Since $y = x^2$, I can try to find what $x$ is in terms of $y$. If $y=x^2$, then $x$ must be $\sqrt{y}$ (I'm just thinking about the positive values for now, which usually works for these problems).
Now I can swap out the $x$ in $2x$ with $\sqrt{y}$.
So, $2x$ becomes $2\sqrt{y}$.
Putting it all together, the differential equation is $dy/dx = 2\sqrt{y}$.

Alternative answer

Answer:
$$dy/dx = 2\sqrt{y}$$ Explain
This is a question about <differential equations and substitution>. The solving step is:

1. **Find the derivative of `y = x^2`:**
If `y = x^2`, then we can find `dy/dx` (which is like finding the slope of the curve `y=x^2` at any point `x`). Using the power rule, `dy/dx = 2x`.

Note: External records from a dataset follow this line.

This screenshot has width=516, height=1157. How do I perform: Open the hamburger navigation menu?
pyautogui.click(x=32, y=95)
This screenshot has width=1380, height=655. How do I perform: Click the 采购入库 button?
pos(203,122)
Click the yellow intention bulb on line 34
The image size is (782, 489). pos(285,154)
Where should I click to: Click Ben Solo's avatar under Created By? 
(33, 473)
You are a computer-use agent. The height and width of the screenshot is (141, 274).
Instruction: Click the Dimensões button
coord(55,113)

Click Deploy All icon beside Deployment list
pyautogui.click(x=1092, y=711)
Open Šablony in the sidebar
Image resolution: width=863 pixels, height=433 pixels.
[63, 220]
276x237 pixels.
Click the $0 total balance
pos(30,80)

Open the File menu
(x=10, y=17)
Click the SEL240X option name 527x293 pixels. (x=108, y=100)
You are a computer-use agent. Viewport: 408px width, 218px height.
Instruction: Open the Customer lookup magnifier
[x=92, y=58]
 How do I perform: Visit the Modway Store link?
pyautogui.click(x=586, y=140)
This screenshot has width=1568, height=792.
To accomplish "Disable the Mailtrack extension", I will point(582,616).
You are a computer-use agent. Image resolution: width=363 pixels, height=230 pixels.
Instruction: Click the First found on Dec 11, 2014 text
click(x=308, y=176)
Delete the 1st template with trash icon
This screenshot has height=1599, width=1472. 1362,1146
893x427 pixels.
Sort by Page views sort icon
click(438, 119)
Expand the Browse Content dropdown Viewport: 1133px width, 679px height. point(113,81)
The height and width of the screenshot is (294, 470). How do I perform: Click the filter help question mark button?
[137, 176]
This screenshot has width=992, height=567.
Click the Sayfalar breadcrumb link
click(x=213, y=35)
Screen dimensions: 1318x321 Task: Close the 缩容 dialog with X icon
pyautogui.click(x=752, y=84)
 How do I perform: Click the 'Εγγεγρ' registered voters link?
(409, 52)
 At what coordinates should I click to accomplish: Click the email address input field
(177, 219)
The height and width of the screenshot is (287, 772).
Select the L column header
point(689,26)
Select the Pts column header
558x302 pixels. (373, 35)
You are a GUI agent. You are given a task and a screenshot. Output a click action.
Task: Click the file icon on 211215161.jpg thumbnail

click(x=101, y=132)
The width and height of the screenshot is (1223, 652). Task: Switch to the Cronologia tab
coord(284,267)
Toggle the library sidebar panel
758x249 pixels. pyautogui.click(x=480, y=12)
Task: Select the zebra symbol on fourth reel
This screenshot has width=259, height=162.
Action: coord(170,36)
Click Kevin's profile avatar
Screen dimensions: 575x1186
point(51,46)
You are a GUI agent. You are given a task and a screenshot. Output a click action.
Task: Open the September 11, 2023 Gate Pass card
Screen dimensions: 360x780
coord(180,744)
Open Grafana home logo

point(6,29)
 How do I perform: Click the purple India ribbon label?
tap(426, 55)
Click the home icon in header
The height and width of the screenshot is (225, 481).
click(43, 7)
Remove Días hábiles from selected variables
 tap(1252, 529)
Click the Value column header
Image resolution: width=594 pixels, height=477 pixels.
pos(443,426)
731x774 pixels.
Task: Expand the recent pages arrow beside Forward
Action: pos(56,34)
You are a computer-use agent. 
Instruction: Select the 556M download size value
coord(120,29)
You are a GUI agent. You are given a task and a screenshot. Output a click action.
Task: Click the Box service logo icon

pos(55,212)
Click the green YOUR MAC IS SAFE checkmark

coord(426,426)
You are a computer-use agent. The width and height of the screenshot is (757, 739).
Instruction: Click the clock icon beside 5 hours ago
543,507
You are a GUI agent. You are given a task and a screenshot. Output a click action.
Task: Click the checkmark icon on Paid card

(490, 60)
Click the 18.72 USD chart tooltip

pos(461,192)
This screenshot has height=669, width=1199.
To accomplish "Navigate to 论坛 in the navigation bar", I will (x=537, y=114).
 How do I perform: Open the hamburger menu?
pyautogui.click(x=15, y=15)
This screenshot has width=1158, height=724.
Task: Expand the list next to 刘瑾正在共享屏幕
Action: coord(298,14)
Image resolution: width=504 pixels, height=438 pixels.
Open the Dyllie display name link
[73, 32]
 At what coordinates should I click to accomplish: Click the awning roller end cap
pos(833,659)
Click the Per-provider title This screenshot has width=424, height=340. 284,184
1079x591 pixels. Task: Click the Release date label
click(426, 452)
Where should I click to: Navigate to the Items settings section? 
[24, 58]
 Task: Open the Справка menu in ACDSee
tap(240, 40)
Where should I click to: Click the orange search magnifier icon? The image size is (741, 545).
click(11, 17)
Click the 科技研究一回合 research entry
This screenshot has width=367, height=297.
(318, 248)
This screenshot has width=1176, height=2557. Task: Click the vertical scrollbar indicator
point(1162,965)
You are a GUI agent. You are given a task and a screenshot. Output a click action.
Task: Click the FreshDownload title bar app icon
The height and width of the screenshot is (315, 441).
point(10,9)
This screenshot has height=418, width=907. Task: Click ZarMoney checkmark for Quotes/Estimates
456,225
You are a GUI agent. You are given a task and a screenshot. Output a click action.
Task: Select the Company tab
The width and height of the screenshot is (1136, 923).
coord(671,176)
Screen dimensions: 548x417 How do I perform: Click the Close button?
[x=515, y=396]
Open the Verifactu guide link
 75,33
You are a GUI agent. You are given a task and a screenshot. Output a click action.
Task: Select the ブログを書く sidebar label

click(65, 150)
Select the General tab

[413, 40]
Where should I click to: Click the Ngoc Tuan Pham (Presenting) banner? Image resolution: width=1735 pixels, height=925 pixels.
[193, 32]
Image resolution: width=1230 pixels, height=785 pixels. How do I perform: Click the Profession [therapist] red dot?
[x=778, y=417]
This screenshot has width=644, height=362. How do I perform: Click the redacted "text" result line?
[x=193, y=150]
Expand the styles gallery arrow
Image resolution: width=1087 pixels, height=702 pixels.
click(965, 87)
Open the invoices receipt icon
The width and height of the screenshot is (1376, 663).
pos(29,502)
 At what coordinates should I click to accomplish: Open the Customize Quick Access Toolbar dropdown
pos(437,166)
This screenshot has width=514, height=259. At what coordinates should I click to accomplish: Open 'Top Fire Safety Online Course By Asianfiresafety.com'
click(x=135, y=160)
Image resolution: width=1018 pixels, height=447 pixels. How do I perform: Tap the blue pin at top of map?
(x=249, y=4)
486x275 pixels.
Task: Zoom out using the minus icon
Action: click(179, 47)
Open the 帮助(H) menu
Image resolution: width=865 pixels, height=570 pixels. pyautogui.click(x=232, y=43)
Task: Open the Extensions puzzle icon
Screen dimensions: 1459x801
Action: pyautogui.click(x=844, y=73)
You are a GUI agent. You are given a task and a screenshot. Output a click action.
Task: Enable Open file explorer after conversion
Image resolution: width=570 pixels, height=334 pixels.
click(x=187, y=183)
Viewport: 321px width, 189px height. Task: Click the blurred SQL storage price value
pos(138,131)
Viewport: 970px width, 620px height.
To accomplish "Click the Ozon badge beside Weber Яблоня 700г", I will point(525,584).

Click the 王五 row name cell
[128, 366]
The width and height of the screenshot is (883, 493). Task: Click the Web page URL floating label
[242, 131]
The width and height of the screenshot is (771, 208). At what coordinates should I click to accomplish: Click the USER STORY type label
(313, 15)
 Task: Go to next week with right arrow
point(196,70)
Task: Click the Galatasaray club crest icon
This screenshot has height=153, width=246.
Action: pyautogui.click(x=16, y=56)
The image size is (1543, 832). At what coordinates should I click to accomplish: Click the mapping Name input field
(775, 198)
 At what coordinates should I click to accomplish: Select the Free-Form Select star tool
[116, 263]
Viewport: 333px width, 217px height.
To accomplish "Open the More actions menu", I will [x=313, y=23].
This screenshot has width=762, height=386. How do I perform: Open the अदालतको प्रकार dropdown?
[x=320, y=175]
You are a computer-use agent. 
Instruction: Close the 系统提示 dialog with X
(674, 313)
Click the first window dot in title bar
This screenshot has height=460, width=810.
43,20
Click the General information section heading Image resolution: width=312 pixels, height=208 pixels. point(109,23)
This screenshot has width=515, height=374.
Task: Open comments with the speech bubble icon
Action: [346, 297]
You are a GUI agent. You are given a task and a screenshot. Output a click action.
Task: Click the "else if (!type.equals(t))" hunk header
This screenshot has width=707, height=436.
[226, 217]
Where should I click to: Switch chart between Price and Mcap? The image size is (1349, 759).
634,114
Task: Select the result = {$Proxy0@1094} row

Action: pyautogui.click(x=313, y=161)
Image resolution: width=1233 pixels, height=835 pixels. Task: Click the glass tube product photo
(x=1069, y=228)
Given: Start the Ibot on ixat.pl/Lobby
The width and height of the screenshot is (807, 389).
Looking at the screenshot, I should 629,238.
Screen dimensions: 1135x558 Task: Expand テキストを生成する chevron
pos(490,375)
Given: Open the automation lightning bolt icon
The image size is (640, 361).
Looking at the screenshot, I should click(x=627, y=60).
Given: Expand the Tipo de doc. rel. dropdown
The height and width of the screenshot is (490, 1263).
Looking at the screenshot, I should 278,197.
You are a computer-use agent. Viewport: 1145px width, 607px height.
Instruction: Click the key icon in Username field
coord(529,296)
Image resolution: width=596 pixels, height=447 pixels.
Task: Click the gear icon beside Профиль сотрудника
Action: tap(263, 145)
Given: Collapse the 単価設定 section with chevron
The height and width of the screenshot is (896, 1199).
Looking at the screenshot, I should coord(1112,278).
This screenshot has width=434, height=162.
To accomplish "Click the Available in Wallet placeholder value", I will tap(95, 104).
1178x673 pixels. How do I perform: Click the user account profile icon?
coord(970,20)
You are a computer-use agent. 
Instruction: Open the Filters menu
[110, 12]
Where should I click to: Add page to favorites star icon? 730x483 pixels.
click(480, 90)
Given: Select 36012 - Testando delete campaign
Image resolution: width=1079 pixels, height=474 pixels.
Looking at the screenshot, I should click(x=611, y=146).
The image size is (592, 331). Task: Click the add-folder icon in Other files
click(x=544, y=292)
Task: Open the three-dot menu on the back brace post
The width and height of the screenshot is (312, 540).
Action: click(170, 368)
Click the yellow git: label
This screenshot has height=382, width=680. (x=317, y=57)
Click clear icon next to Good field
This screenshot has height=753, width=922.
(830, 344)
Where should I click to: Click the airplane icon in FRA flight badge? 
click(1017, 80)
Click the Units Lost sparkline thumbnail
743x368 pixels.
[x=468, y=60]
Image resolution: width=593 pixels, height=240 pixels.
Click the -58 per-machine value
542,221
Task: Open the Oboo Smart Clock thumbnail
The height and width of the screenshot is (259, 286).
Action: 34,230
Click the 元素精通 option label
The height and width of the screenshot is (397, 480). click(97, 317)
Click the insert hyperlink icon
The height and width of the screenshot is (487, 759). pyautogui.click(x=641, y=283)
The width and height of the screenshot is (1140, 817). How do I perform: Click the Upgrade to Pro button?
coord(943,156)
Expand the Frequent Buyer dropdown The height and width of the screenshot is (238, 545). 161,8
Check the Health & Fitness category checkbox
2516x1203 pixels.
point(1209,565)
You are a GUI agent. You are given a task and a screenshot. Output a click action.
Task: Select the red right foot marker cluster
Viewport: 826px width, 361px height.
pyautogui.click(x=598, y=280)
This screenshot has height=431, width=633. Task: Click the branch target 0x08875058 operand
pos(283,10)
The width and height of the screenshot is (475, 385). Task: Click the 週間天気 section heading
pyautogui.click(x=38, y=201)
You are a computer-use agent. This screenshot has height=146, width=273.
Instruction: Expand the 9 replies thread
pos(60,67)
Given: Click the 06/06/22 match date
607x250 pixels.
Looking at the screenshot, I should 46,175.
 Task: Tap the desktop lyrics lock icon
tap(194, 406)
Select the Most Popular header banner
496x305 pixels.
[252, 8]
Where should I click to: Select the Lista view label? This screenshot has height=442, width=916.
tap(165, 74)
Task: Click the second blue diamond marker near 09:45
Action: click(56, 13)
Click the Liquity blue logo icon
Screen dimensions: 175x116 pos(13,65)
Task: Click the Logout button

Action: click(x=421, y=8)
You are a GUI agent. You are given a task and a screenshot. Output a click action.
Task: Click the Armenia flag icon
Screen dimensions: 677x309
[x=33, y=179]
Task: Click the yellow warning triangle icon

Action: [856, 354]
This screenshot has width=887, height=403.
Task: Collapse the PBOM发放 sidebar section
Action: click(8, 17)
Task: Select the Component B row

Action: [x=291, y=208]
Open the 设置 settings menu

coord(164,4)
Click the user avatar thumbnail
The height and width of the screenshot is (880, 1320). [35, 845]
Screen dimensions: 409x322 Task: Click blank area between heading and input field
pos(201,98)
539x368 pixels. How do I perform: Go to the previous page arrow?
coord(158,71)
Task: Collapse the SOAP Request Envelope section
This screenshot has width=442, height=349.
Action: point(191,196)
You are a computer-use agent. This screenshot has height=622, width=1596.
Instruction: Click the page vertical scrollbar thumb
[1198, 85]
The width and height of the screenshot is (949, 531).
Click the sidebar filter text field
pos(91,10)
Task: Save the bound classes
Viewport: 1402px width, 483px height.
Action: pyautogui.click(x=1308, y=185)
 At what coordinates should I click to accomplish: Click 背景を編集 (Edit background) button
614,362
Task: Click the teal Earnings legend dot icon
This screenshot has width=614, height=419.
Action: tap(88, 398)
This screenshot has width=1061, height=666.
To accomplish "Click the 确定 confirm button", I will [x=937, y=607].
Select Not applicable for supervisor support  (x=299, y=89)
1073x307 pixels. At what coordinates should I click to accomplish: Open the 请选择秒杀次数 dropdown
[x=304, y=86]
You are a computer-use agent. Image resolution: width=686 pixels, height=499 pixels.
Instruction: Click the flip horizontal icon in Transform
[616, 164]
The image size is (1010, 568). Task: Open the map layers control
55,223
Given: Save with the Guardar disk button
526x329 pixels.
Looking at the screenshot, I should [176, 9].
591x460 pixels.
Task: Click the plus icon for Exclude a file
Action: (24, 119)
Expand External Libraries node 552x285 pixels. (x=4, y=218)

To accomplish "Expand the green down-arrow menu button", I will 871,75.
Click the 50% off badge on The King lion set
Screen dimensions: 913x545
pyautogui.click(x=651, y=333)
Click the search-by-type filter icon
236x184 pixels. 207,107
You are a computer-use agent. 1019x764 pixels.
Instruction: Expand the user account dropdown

2. **Express `x` in terms of `y`:**
We know that `y = x^2`. To get `x` by itself, we can take the square root of both sides. So, `x = \sqrt{y}` (we'll focus on the positive part for simplicity, where `x` is positive or zero).

3. **Substitute `x` into the derivative:**
Now we have `dy/dx = 2x` and `x = \sqrt{y}`. We can replace `x` in the `dy/dx` equation with `\sqrt{y}`.
So, `dy/dx = 2 * \sqrt{y}`.

This differential equation, `dy/dx = 2\sqrt{y}`, is solved by `y=x^2` when `x` is greater than or equal to 0. (Because if `x` is negative, `2x` would be negative, but `2\sqrt{y}` is always positive. So, `y=x^2` solves `dy/dx = 2\sqrt{y}` for the part of the parabola where `x \ge 0`).